Avrupa Konseyi’ni oldukça şaşırtan bu beklenmedik çıkış, Bakanlar Komitesi tarafından alınan bir kararda “memnuniyet verici” olarak tanımlandı. Avrupa Konseyi şimdi Ankara’dan Osman Murat Ülke’nin hakkında aynı konuda başka soruşturmaların yürütülmediği ve vatandaşlık haklarından mahrum bırakılmayacağı gibi somut güvenceler istiyor.
Ülke davası, pilot dava
AİHM'in vicdani ret konusunda 1990’lı yılların başlarına dayanan bir içtihadı bulunuyor.

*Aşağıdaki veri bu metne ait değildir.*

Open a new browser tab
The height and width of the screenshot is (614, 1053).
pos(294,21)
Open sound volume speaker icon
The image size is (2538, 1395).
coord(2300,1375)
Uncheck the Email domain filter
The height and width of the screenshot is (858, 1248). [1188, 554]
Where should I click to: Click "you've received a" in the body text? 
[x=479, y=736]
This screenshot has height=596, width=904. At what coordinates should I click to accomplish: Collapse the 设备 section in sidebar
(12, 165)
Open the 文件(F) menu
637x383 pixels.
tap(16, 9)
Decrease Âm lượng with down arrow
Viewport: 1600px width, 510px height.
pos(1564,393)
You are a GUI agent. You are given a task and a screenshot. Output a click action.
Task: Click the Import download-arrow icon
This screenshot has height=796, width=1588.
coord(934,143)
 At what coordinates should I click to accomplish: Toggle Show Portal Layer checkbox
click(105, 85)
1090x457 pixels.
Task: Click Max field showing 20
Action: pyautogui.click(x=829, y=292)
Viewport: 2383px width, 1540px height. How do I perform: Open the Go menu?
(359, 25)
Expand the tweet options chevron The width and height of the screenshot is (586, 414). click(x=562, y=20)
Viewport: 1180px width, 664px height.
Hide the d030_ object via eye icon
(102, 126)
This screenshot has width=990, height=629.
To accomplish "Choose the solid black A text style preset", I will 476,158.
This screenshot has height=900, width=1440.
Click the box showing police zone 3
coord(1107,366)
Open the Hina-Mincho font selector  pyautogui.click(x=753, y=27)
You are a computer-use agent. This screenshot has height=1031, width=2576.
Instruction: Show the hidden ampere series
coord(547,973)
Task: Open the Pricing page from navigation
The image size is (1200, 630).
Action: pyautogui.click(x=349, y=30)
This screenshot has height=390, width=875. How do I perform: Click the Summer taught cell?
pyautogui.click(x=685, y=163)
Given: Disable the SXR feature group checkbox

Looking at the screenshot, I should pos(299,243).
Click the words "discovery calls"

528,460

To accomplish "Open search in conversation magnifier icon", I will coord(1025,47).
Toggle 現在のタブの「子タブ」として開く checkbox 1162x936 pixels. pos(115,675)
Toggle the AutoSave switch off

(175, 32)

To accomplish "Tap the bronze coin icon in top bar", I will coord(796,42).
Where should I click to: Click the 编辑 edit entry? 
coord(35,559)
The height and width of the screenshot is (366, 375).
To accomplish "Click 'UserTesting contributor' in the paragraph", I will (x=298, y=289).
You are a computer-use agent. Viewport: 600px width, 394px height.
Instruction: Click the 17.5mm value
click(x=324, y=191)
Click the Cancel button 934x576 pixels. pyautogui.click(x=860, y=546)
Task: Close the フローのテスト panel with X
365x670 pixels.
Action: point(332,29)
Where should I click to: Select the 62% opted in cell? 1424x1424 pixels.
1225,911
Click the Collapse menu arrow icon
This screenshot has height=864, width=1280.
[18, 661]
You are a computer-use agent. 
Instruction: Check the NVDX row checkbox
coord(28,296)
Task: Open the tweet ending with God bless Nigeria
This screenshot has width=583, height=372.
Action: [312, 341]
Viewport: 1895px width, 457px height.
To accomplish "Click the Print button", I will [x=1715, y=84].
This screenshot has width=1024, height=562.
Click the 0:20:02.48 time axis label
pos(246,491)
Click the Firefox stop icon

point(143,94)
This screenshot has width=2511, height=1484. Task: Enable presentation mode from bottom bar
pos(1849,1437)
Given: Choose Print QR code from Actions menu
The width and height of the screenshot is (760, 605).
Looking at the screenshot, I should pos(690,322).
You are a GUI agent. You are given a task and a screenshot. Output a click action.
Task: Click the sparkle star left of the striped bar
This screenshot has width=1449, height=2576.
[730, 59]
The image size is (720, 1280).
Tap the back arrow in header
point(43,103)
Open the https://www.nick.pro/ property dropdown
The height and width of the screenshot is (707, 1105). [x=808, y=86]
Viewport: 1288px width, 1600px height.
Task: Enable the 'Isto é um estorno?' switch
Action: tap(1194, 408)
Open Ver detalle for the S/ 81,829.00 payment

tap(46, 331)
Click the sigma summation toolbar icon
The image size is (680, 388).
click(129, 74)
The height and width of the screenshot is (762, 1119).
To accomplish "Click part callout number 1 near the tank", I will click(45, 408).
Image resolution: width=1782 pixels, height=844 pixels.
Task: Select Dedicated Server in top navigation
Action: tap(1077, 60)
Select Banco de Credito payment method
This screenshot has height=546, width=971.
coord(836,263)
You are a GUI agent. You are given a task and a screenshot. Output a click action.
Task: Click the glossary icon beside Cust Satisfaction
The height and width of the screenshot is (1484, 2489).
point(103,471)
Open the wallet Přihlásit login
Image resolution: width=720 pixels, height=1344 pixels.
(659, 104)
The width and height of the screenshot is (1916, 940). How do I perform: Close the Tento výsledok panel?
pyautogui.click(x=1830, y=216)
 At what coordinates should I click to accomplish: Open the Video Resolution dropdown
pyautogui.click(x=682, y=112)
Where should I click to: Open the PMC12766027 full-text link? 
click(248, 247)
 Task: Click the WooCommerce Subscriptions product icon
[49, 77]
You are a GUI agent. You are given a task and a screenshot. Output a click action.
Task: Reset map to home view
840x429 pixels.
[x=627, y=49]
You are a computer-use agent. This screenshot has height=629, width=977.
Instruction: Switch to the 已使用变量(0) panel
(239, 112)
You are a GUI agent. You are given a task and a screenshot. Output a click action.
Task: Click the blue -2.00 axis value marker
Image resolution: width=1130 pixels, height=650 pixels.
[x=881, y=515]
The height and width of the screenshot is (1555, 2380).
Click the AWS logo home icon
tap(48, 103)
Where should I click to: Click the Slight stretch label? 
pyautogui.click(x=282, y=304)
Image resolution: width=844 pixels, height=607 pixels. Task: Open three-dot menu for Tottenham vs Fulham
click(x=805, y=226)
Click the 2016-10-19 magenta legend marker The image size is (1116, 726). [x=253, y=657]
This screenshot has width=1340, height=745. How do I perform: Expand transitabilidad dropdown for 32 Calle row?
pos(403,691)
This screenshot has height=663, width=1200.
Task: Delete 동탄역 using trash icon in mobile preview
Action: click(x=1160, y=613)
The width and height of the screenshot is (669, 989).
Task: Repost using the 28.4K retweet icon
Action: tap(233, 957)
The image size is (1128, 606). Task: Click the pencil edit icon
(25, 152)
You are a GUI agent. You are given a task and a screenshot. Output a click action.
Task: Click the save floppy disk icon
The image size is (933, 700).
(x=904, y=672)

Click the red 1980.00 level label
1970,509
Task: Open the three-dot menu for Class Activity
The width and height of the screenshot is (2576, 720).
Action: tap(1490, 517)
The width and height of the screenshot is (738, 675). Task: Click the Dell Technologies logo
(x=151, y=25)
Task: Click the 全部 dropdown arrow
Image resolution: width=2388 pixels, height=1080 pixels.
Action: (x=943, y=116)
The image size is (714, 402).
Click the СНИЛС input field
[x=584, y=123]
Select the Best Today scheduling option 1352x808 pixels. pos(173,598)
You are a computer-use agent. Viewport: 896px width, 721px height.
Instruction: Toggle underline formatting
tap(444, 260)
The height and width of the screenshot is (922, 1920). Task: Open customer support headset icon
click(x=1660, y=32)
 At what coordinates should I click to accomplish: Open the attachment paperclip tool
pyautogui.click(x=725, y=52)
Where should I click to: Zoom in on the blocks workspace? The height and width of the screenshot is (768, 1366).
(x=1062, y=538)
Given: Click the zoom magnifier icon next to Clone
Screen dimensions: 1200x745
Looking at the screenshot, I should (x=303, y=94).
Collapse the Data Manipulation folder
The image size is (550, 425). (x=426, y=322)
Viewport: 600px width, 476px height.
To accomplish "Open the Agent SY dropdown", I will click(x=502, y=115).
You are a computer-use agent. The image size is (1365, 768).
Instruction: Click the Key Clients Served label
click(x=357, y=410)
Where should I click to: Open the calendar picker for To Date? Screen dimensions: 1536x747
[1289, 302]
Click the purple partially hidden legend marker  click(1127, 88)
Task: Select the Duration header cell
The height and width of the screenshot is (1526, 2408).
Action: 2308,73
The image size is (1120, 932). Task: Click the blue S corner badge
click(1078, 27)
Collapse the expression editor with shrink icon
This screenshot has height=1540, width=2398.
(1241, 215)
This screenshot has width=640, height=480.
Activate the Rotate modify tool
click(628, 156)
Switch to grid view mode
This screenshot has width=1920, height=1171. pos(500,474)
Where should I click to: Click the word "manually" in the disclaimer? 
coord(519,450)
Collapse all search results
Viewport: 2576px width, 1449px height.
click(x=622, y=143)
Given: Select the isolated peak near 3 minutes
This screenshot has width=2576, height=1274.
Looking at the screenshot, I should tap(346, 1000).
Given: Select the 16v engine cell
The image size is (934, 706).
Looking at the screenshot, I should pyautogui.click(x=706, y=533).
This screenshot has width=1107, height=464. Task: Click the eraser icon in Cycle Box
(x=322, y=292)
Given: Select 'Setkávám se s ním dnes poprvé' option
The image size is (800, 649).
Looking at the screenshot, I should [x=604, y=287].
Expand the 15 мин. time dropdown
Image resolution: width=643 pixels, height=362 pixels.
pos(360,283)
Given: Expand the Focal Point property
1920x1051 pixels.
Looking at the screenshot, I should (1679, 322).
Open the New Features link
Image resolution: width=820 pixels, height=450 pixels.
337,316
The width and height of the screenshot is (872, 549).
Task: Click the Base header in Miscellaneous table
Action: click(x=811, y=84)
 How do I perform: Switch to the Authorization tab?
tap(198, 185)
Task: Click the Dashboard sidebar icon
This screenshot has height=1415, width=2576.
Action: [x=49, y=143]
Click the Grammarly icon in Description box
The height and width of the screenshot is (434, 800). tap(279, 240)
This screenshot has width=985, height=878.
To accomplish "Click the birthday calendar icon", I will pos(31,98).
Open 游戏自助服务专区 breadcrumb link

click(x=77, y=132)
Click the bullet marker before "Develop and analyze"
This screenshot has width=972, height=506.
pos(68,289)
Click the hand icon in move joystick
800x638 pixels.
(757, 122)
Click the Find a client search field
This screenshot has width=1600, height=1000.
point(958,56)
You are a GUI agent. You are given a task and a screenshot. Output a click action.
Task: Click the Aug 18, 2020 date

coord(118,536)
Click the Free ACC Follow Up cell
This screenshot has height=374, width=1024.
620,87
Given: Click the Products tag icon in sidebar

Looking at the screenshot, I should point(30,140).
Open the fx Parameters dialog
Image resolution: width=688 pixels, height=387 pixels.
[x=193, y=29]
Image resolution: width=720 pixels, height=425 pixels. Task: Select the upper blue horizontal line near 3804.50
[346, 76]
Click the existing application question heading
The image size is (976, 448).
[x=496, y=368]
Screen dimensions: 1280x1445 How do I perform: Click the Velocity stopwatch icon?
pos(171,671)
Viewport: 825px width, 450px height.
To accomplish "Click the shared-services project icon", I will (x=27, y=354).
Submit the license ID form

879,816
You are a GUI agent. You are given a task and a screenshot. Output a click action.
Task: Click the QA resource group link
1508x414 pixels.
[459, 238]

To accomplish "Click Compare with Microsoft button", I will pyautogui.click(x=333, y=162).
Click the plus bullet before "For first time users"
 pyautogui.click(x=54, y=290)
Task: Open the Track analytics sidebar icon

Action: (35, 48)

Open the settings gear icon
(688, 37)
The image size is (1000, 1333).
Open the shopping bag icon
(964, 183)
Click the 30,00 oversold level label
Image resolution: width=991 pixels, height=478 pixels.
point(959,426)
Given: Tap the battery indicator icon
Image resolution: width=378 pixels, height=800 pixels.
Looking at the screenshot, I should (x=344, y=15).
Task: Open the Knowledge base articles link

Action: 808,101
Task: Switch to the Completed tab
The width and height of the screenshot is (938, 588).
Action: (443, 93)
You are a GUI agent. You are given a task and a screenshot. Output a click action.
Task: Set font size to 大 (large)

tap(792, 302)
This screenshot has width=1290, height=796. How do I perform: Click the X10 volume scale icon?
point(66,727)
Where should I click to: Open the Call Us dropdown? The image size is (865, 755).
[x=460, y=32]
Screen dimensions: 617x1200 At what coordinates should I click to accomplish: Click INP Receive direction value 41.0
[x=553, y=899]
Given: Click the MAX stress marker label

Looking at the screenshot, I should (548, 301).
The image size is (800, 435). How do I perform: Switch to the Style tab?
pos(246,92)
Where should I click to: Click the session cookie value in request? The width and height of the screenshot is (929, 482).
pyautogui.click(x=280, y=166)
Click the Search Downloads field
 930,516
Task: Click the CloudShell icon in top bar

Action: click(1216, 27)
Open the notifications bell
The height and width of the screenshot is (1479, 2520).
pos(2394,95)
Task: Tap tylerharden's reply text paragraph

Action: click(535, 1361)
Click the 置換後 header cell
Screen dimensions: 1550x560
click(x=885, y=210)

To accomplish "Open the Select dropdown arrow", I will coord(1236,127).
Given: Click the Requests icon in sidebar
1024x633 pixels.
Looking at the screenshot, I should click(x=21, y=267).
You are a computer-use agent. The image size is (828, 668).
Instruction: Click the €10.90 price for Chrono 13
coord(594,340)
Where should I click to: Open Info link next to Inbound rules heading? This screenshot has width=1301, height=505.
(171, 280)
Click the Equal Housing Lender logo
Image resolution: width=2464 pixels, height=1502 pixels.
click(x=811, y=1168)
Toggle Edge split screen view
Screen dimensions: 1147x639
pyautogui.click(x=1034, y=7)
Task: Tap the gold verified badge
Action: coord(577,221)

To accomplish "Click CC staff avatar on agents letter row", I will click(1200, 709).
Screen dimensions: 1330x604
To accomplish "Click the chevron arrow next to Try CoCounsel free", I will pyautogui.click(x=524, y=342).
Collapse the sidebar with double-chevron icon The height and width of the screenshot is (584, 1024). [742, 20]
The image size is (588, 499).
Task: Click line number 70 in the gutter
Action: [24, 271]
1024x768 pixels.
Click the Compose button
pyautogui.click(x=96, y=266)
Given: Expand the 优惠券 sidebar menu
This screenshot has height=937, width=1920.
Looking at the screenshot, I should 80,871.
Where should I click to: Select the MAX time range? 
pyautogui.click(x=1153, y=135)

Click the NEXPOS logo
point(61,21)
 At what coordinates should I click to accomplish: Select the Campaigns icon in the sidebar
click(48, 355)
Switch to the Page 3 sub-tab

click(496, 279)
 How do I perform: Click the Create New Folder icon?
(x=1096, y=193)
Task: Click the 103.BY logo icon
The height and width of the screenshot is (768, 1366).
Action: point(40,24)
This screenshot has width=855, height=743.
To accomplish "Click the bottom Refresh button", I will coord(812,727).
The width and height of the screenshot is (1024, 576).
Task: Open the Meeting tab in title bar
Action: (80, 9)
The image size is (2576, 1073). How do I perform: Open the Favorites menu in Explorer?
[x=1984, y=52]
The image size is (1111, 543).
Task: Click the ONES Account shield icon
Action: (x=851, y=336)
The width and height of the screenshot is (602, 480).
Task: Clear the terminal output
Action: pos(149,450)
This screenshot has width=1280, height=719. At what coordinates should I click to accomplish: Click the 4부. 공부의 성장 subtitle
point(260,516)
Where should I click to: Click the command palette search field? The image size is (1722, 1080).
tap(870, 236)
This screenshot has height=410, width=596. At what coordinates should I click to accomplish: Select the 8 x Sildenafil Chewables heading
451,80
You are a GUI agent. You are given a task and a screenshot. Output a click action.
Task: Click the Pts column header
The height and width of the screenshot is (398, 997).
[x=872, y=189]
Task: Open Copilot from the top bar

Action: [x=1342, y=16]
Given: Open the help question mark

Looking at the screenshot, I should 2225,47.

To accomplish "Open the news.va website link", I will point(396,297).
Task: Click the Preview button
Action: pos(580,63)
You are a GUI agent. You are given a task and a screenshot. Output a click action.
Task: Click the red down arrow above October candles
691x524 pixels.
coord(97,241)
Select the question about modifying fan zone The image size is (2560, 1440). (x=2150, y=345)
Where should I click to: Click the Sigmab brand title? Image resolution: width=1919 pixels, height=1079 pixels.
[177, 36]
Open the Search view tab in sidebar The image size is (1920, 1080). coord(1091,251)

Vicdani retçi Osman Murat Ülke tarafından AİHM’e yapılan başvuru “pilot dava” olma özelliğini taşıyor.
AİHM, Ülke davasında 2006 yılında açıkladığı kararda vicdani retçiye yönelik uygulamayı “insanlık dışı muamele” olarak yorumlamıştı. AİHM o tarihte Osman Murat Ülke’nin “din ve vicdan özgürlüğünün ihlal edildiği” tezine ise olumlu yanıt vermemişti.
2011 yılında yeni içtihat
Ancak Avrup'daa vicdani retçiliğin artık genel kabul görmüş olmasını dikkate alan AİHM, 2011 yılında Ermenistan’a karşı açılan bir davada, bu içtihadını revize ederek, vicdani retçilere alternatif hizmet sunulmamasının Avrupa İnsan Hakları Sözleşmesi’nin din ve vicdan özgürlüğüyle ilgili 9’uncu maddesinin ihlali anlamına geldiğine hükmetti.
Bu yeni içtihat temelinde vicdani ret hakkının bulunmadığı ülkelerden gelen başvurular AİHM tarafından otomatik olarak “Avrupa İnsan hakları Sözleşmesi’nin ihlali” olarak değerlendirilmekte.
Savda kararında yeni unsurlar
AİHM işte bu yeni içtihadı temel alarak Halil Savda’ya yönelik uygulamayı Avrupa İnsan Hakları Sözleşmesi’nin işkence ve insanlık dışı muamele yasağıyla ilgili 3’üncü, vicdan özgürlüğüyle ilgili 9’uncu ve adil yargılanmayla ilgili 6’ıncı maddelerine aykırı buldu.
Karar gereği Türk hükümeti davacıya 12 bin euro manevi tazminat ve bin 975 euro mahkeme masrafı ödeyecek.
Tanımayan tek ülke Türkiye
Türkiye,1949 yılından bu yana üyesi olduğu Avrupa Konseyi devletleri arasında bu hakkı vatandaşlarına tanımayan tek ülke olma özelliğine sahip.
Bu nedenle de AİHM kararlarının uygulanışının denetleyicisi olan Avrupa Konseyi Bakanlar Komitesi önünde düzenli aralıklarla “hesap vermek” zorunda kalıyor.